The returns could mean a minutes crunch for a quarter of young players who have been performing quite well over the last few weeks. Jakob Poeltl has been incredibly solid as the backup center, OG Anunoby has beaten early expectations with his defense and passing, Pascal Siakam provided a huge boost in three starts, and Lucas Nogueira is coming off one of the best games of his career. There aren’t enough minutes for everyone, and while head coach Dwane Casey said at shootaround that he’ll expand his rotation for the time being due to the game being in Denver and it being toward the end of a long trip, there are big questions for the team to figure out over the next little bit. Those situations will likely be fluid for a while still.

I wrote more about the frontcourt logjam at The Athletic.

PG: Kyle Lowry, Delon Wright, Fred VanVleet
SG: DeMar DeRozan
SF: Norman Powell, C.J. Miles, Alfonzo McKinnie
PF: Serge Ibaka, OG Anunoby, Pascal Siakam, Bruno Caboclo
C: Jonas Valanciunas, Jakob Poeltl, Lucas Nogueira
OUT: None
TBD: None
905: Malcolm Miller, Lorenzo Brown

Nuggets updates
Juancho Hernangomez is still going to be out a few weeks with mono, which sounds like it sucks. The Nuggets are good to go otherwise, which means the usual eight rotation pieces and then a guessing game for the final one-to-three spots. I’m guessing Kenneth Faried will factor in somehow, just so I have to answer more questions about how the Raptors should trade for Kenneth Faried, a tradition unlike any other. And shout out to Jamal Murray, representing K-W.
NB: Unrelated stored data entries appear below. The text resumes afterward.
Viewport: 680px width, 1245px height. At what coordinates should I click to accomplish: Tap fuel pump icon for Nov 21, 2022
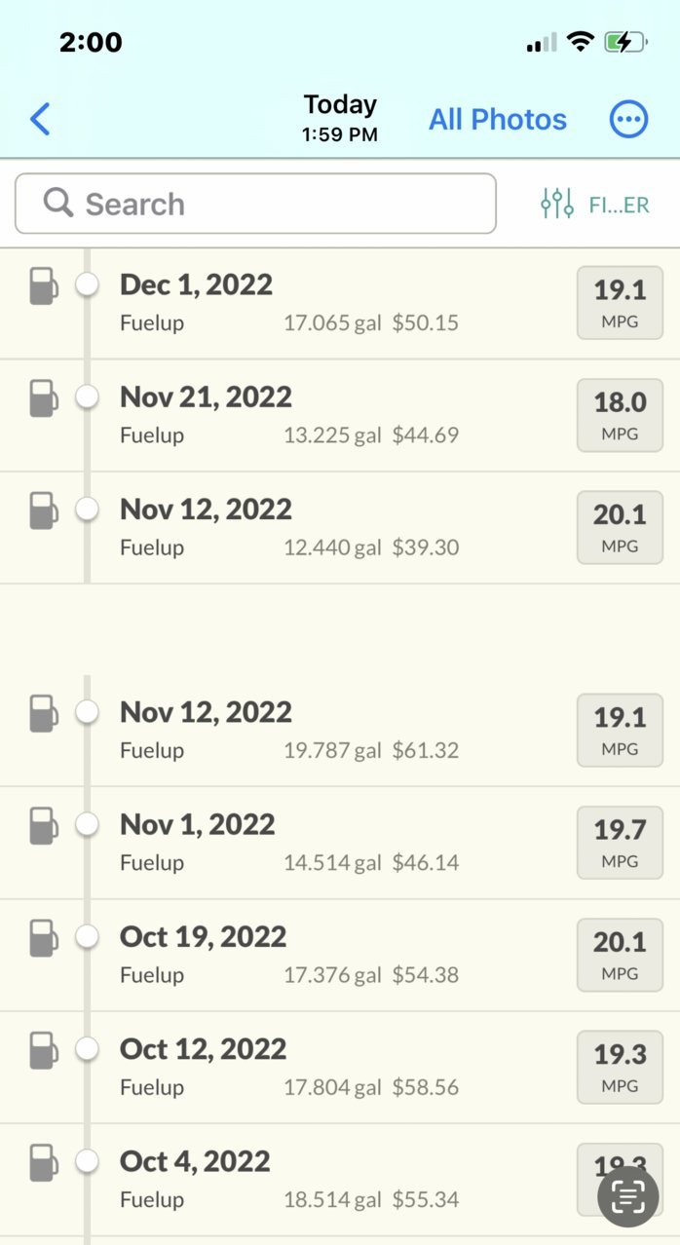pos(43,398)
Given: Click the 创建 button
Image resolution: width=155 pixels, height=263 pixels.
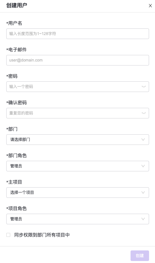Looking at the screenshot, I should click(140, 256).
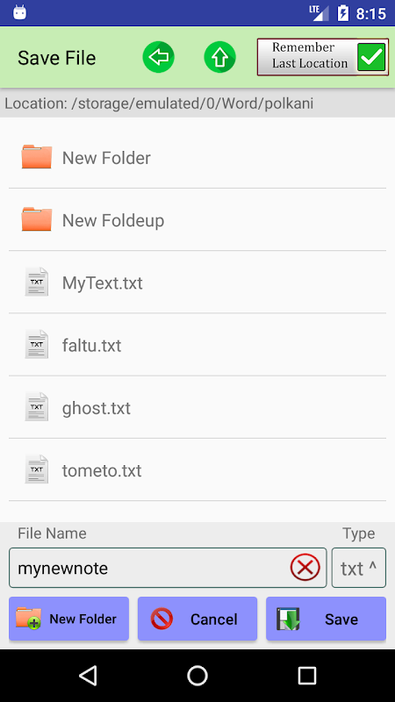Toggle the Remember Last Location checkbox
The width and height of the screenshot is (395, 702).
[x=371, y=57]
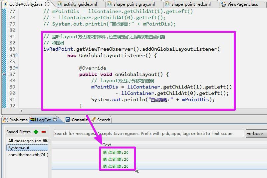Open the shape_point_gray.xml editor tab

click(x=134, y=4)
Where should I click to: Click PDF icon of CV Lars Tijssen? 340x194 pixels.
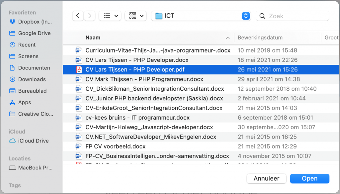coord(79,70)
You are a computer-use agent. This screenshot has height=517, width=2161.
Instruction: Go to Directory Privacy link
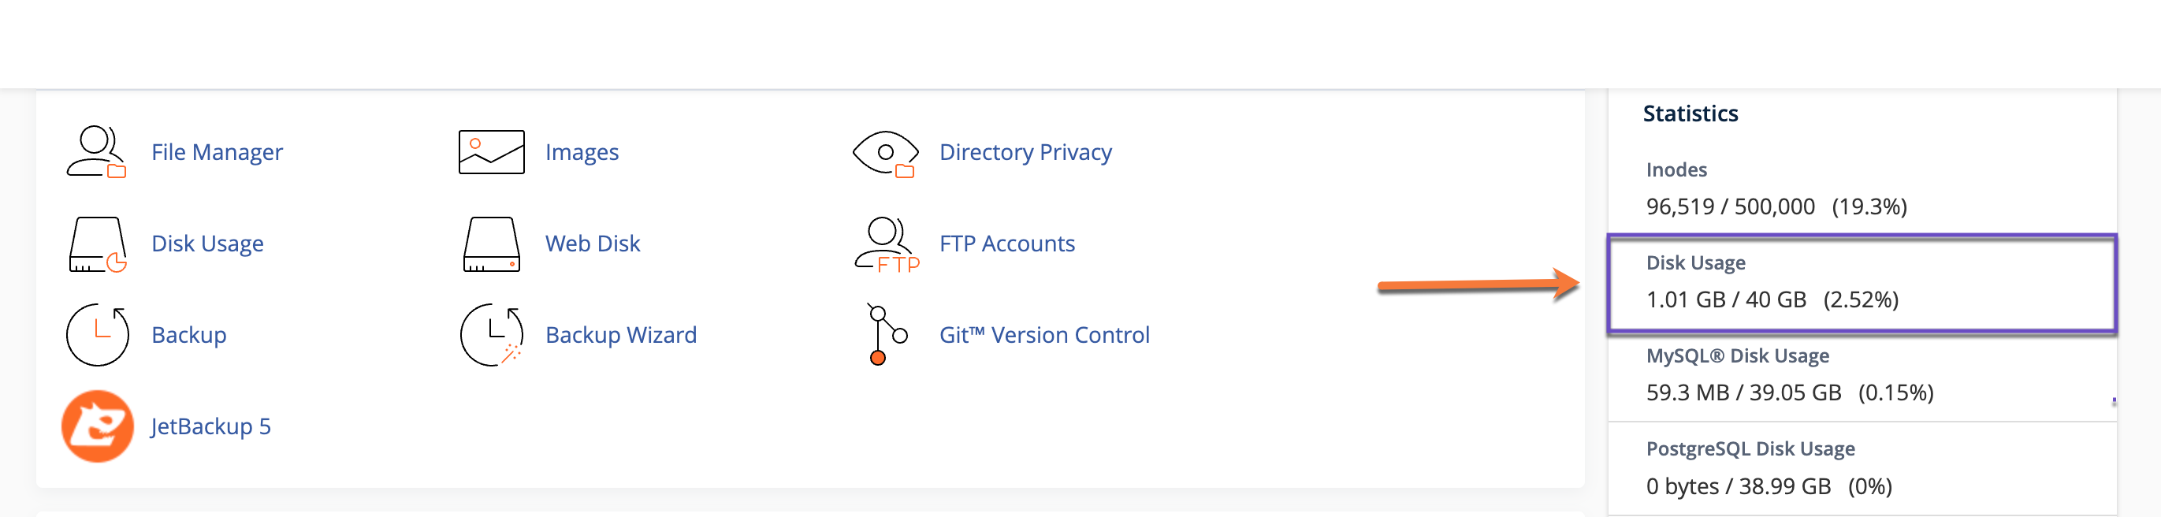point(1025,152)
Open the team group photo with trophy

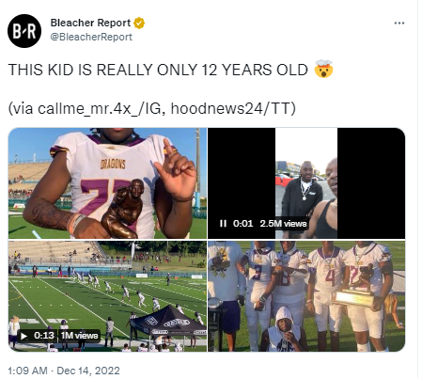[x=306, y=296]
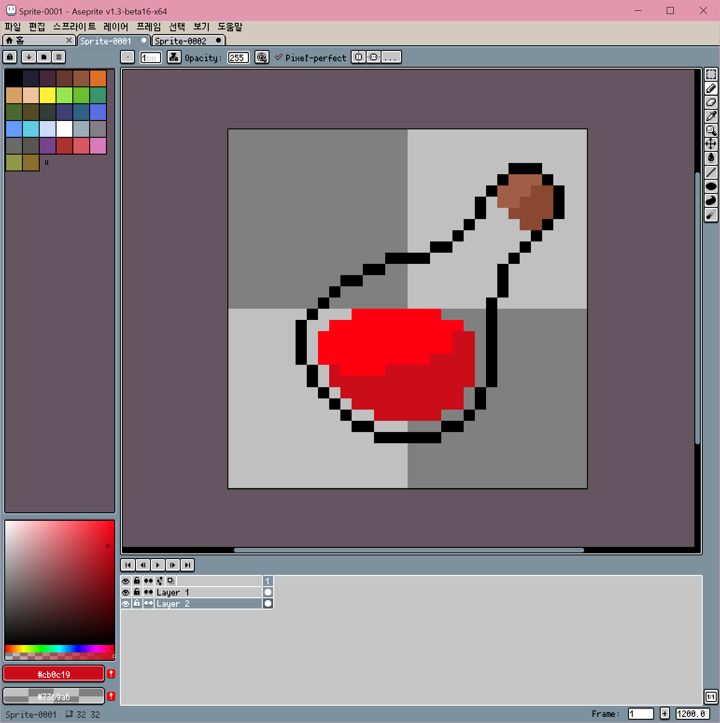The image size is (720, 723).
Task: Select the Zoom magnifier tool
Action: pos(711,130)
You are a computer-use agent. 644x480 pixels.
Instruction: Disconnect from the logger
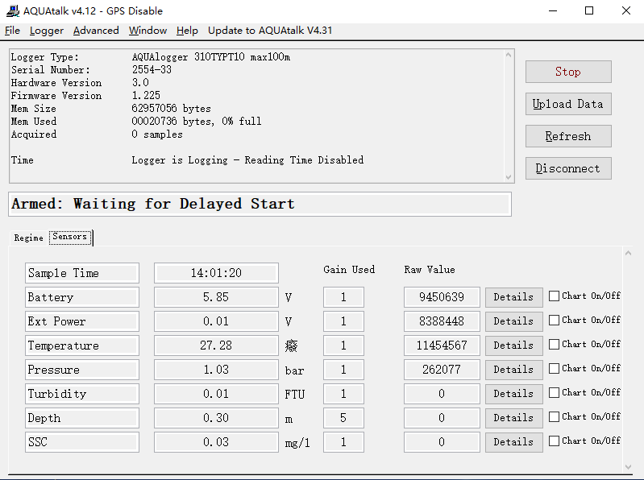(x=568, y=168)
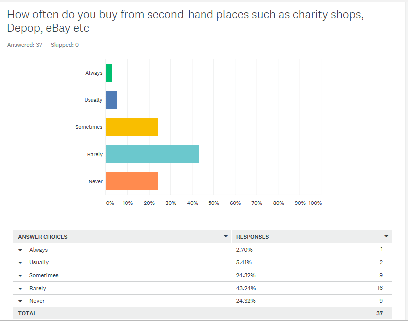Select the Always answer choice label in table

pos(38,250)
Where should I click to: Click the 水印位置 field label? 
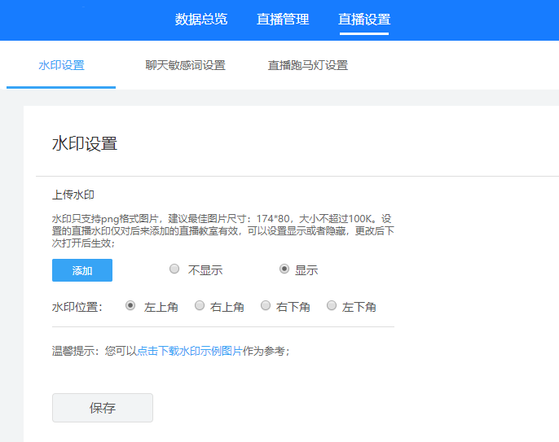(x=77, y=307)
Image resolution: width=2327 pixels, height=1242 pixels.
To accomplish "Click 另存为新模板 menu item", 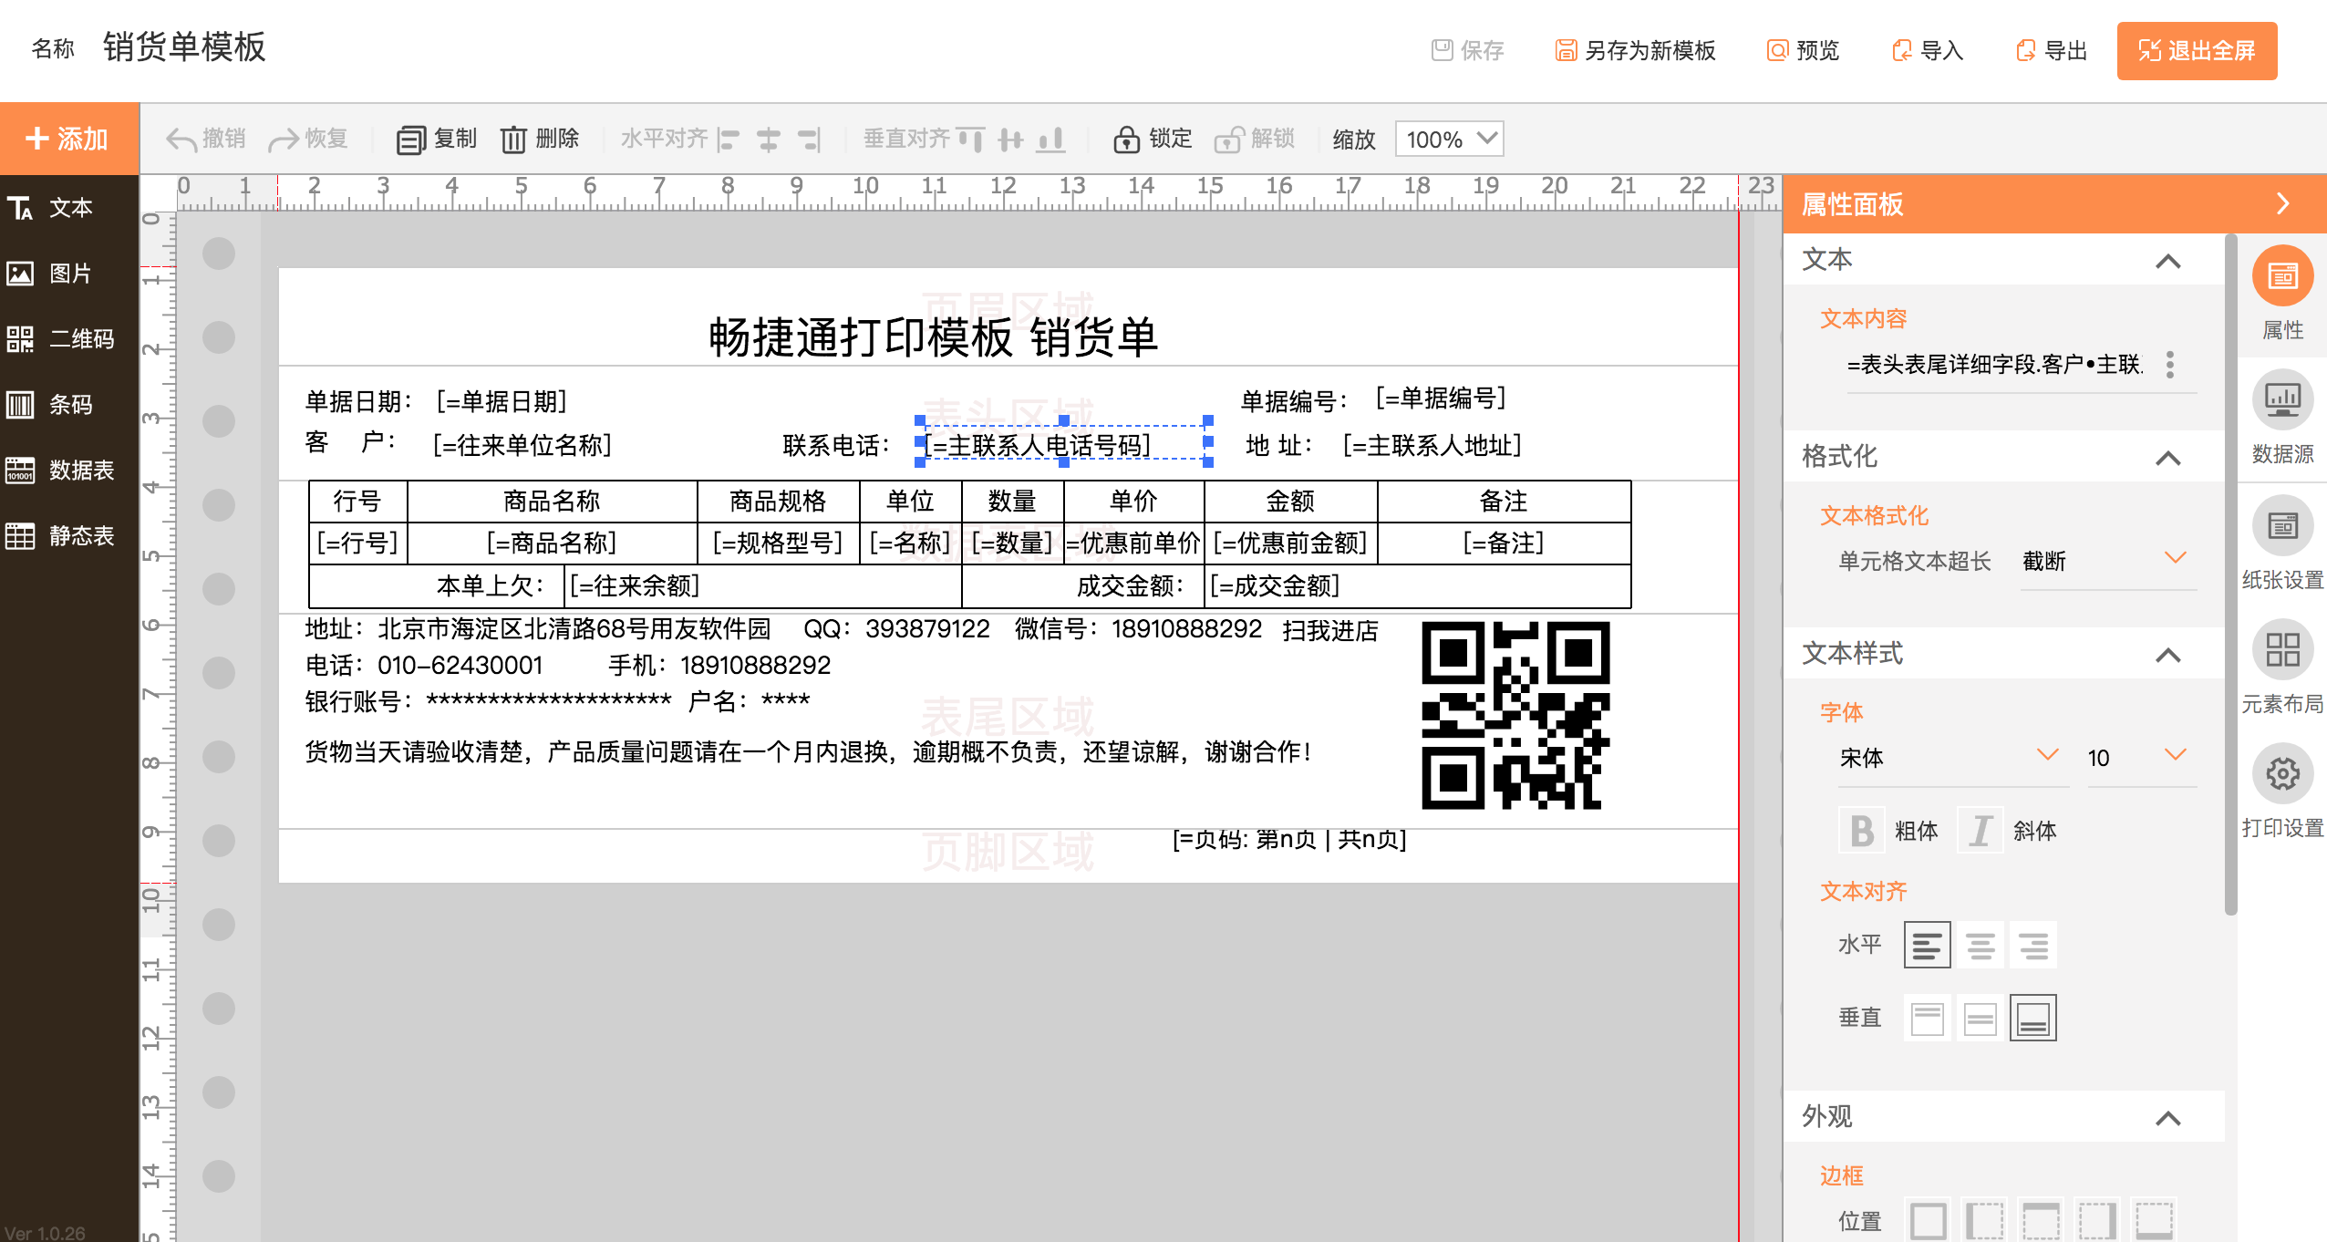I will pos(1636,47).
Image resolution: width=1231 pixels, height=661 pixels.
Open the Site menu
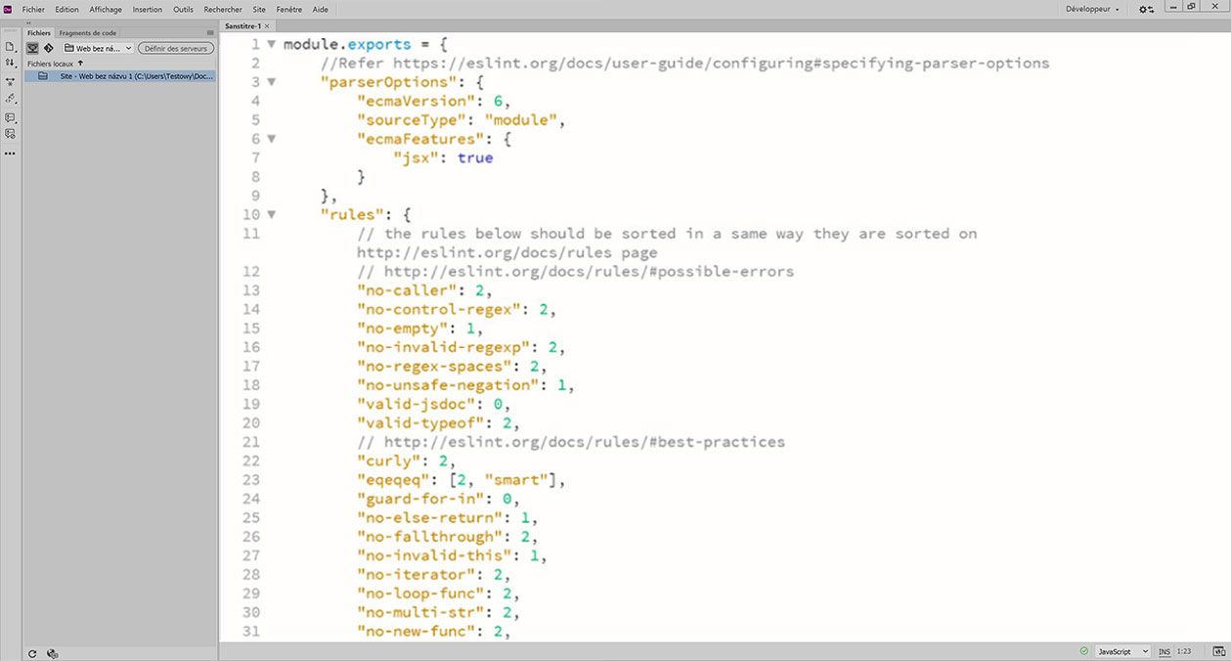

PG: Jamal Murray, Emmanuel Mudiay
SG: Gary Harris, Will Barton, Malik Beasley
SF: Wilson Chandler, Richard Jefferson
PF: Paul Millsap, Darrell Arthur, Trey Lyles, Tyler Lydon
C: Nikola Jokic, Mason Plumlee, Kenneth Faried
OUT: Juancho Hernangomez
TBD: None
G-League (no affiliate): Monte Morris, Torrey Craig

Assorted

  • Bodog released updated odds, and the Raptors have nudged upward in some key categories:
    • They’ve moved from 75-to-1 to 50-to-1 to win the championship.
    • They’ve moved from 20-to-1 to 16-to-1 to win the Eastern Conference.
    • They’ve moved from 5-to-1 to 8-to-5 to win the Atlantic Division. I got Raptors at 5-to-1, and with the new lines, there’s a nice opportunity to middle by betting a bit bigger on the Celtics (2-to-3). I bet $100 on the Raptors, and if I now bet $400 on the Celtics at that line, I’d win $100 profit if either team won the division. I don’t have the kind of disposable income to gamble that aggressively, but if you do, there’s near guaranteed profit there, barring a 76ers  (10-to-1)push.
    • The lines for Kyle Lowry or DeMar DeRozan to win MVP have come off the boards.
  • According to Philly.com, the Raptors were one of the teams that called on Jahlil Okafor this summer. This is almost definitely Colangelo spin, attaching the rumor to a team that won’t outright deny anything to show that he definitely tried to move Okafor but other teams didn’t play ball. The report says the Raptors wanted Robert Covington in the deal, which, yeah, of course you’d want an asset like that. This very much strikes me as illegitimate, but if it were real, the domino effect would have made this Raptors team look fundamentally different – they probably don’t chase C.J. Miles if they land Covington, so maybe Cory Joseph is flipped to Philly in the trade, and one of the centers likely would have had to be re-routed (maybe they trade Jonas Valanciunas for nothing and keep DeMarre Carroll and their picks instead). Anyway, not much here, other than dreams of Covington.
  • Shout out to Jared Sullinger, who dropped a 46-25-7 line in China yesterday, shooting 15-of-28 with three threes. All big men on the league’s fringes should go to China, always. And chuckers.
  • The Raptors are obviously away from home for a while, but later this month we’re giving away another pair of tickets with InTheActionSeats.com:

  • Shouts to Juicy Fruit for the plug on some gum and a hoop I’m going to destroy my roommate on:

  • Jakob Poeltl and Delon Wright are participating in a charity event tomorrow in Utah:

The line
The Raptors opened as 1.5-point underdogs and the line has held there for most of the day, likely because everyone assumed Ibaka and Valanciunas were back, anyway. The over-under bumped from 213.5 to 215.